その時、妖狐族の広い縄張りを囲うように地面から木のツタが現れる。
ツタはドーム状に縄張りを囲い魔獣の侵入を不可能な形にしたのだ。
「何だこれ⁉」
「木のツタ⁉」
「ツタが、縄張りを囲うように?まるでタマモ様の結界のようだ・・・。」
一同は何が起きたのか困惑していると再び地鳴りがし始め、地面から何かが勢いよく飛び出してきた。
「わぁ⁉」
地面から現れたのは蛇のように長く樹木のような身体を持ったドラゴンだった。
「ド、ドラゴン⁉」
リーシャとアヤメが腰を抜かしてると、
「ワレ、神樹竜目ホウライ。竜王バハムート様ニ命ジラレ、コノ里、守ル。」
樹木の竜が喋ったことにも驚いたがどうやらこのドラゴンはバハムートと面識があるらしい。
「あの竜王、こんな奴まで手懐けてたのか?」
「私全然知りませんでした!」
ホウライは樹木のツタを操り魔獣の大群を薙ぎ払う。
「ワレ、手ヲ貸ス。コノ地、守ル。」
「よくわからねぇがとんだ助っ人が来たもんだぜ。足手纏いになるなよ?」
「・・・旦那が遅れてきた理由ってそういうことか!」
どうやらバハムートはタクマ達と別れた後、遠くの洞窟の中で不気味なくらい大人しく佇んでいた魔獣の大群を発見していた。
それらも含めて調査を進め、和国の地に住むドラゴン、神樹竜目ホウライと知り合い有力な情報を得た。
そこへ嫌な予感が働いたバハムートはタクマと念話の後、妖狐族の縄張りを守るよう念のため命じていたのだ。
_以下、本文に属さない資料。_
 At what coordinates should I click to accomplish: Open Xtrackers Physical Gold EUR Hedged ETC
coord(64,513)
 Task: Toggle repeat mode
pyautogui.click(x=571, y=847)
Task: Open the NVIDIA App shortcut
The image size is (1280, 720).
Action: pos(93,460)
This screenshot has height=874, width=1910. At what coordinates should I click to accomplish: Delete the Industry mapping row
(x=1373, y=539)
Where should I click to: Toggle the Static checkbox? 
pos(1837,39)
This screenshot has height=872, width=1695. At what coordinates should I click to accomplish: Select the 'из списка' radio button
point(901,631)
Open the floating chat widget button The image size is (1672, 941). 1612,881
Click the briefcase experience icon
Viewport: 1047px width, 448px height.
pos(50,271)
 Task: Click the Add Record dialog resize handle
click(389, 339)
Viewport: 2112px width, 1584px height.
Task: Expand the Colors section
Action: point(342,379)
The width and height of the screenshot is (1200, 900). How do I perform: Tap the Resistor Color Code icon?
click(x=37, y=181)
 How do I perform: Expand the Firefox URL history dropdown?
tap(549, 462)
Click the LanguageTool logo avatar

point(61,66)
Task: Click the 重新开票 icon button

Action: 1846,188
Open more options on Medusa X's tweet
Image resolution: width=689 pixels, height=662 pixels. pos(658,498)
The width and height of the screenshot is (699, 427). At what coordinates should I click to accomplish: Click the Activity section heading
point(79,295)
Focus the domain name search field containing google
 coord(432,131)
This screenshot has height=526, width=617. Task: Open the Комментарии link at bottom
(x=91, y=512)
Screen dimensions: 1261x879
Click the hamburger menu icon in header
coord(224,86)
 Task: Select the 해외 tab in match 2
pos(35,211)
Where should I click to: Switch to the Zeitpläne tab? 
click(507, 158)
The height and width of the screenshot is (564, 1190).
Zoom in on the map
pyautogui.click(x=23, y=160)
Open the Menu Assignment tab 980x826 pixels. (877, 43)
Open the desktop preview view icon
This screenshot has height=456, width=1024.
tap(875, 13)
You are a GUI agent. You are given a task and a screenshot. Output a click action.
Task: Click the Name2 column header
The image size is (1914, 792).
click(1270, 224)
「なかなか骨のある竜であった。あやつなら魔獣の大行進など造作もないだろう。」
「よくわからないけど、これでアンタ達の計画は失敗に終わったってことね。ご愁傷様。」
軽い煽り口調でリヴが言うと鋭い攻撃がバハムート達に向けられた。
『ホント嫌になるぜ。この世界がな!どいつもこいつも俺達の邪魔をしやがって!ドラゴンもトカゲも全員くたばりやがれ‼』
怒りの身を任せ触手を伸ばすがバハムートの炎の爪に切り裂かれる。
「攻撃が単調になってるな。もう奴らに決定打となる作戦はないという事。このまま畳みかけるぞ!」
「よっしゃぁ!散々調子に乗ってた分ボコしたるわ!」
「ドラゴンに喧嘩売ったこと後悔させてあげるわ‼」
三頭のドラゴンも本気モードとなりスライムに挑んでいったのだった。